* **Work to complete**
In the listing that follows, find the lines with the string "computer" and report how many there are, without commentary.

* **Source information**
★ ★ ★ ★ ★

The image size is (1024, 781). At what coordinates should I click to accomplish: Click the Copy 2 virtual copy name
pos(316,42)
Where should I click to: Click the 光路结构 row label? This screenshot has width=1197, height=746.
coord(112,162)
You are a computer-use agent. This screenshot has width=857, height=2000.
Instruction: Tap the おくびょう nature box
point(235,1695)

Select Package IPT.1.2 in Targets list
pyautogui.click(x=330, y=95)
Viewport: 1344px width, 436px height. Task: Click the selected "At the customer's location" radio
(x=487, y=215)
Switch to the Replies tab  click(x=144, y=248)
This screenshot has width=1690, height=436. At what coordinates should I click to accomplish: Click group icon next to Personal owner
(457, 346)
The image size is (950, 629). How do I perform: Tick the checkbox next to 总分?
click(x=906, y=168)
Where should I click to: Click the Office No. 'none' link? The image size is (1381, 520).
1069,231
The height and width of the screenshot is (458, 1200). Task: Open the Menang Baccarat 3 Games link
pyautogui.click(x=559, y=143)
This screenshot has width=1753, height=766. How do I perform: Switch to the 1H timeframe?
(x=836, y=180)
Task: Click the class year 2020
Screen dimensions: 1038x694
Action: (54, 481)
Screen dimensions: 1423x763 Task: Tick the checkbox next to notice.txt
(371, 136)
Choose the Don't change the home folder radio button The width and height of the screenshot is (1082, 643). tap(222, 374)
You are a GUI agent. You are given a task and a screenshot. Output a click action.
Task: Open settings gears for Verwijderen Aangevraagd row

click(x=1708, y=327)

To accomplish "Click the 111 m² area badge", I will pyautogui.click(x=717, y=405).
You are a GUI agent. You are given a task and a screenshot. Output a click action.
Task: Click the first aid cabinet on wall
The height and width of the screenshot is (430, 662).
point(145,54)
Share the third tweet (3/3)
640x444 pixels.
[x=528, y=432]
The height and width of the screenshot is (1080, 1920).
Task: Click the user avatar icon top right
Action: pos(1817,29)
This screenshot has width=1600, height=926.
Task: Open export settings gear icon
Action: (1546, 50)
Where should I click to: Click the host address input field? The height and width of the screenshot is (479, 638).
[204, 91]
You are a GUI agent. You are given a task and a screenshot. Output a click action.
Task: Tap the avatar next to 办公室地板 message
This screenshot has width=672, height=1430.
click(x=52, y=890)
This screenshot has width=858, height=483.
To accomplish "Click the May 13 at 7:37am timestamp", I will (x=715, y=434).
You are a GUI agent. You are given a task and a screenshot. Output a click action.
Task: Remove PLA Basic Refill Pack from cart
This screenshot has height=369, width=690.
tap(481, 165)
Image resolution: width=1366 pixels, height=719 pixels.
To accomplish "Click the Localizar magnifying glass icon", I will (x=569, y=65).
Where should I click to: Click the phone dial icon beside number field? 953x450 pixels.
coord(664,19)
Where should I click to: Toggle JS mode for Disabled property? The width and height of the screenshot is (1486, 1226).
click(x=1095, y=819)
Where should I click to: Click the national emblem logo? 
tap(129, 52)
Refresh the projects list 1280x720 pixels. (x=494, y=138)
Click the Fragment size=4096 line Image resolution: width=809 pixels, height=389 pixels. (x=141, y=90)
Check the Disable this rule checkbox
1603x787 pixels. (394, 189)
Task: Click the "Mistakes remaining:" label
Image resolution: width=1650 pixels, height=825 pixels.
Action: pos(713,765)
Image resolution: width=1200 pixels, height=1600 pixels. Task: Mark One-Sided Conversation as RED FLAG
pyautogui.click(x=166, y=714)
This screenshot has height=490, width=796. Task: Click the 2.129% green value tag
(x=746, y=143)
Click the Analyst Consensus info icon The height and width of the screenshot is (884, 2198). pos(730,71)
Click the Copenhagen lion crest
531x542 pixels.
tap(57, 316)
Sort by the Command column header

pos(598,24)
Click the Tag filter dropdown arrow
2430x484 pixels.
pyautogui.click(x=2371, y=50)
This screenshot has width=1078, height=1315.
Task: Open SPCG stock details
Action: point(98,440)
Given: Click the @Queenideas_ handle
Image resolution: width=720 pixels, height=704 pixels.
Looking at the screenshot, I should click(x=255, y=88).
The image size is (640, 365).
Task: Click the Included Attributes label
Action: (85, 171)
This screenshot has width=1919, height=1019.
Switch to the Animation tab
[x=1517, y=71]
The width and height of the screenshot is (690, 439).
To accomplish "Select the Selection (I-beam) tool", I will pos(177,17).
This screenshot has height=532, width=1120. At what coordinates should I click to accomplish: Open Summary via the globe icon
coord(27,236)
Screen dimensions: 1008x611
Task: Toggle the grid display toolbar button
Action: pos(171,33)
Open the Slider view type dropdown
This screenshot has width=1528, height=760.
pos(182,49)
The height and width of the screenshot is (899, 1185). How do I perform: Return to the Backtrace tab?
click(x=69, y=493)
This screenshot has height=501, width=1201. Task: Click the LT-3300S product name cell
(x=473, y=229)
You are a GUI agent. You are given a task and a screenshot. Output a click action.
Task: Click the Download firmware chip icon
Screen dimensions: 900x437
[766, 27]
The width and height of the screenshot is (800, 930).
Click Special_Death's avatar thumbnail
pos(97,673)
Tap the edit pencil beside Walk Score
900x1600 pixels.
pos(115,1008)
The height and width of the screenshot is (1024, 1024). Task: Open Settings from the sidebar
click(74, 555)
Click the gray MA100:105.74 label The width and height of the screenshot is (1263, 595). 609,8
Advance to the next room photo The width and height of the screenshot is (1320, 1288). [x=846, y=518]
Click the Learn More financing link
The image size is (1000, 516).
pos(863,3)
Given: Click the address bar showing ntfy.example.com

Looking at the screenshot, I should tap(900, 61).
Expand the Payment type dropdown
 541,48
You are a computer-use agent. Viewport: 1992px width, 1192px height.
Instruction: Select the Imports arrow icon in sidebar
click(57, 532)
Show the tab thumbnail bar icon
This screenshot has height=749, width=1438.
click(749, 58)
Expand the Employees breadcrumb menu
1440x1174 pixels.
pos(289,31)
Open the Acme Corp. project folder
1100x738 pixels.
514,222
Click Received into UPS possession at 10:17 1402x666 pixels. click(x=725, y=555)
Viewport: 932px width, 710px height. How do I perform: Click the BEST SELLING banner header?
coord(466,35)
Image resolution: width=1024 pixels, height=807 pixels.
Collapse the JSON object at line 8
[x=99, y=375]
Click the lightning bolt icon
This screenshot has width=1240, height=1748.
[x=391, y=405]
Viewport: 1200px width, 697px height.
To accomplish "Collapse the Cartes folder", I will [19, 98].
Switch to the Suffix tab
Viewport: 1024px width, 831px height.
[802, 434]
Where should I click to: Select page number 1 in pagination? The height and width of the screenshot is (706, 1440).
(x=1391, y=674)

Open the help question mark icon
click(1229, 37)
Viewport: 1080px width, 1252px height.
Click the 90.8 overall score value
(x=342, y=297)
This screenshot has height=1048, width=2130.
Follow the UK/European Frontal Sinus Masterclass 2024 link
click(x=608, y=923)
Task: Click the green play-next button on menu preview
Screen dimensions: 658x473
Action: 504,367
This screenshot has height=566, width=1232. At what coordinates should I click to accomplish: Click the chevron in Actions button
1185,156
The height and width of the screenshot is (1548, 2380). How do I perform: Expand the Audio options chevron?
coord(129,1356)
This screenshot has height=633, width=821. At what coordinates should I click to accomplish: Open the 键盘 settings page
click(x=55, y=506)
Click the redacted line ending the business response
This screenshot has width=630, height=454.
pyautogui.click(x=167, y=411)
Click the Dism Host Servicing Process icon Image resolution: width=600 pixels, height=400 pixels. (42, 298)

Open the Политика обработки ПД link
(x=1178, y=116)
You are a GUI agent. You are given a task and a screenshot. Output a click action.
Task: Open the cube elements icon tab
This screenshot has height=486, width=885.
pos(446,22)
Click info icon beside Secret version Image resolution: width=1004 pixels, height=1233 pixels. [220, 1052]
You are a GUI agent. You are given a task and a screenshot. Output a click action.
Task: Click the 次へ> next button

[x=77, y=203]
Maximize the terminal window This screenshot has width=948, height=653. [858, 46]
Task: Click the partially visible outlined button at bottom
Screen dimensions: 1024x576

★ ★ ★ ★ ★

* **Completed task**
2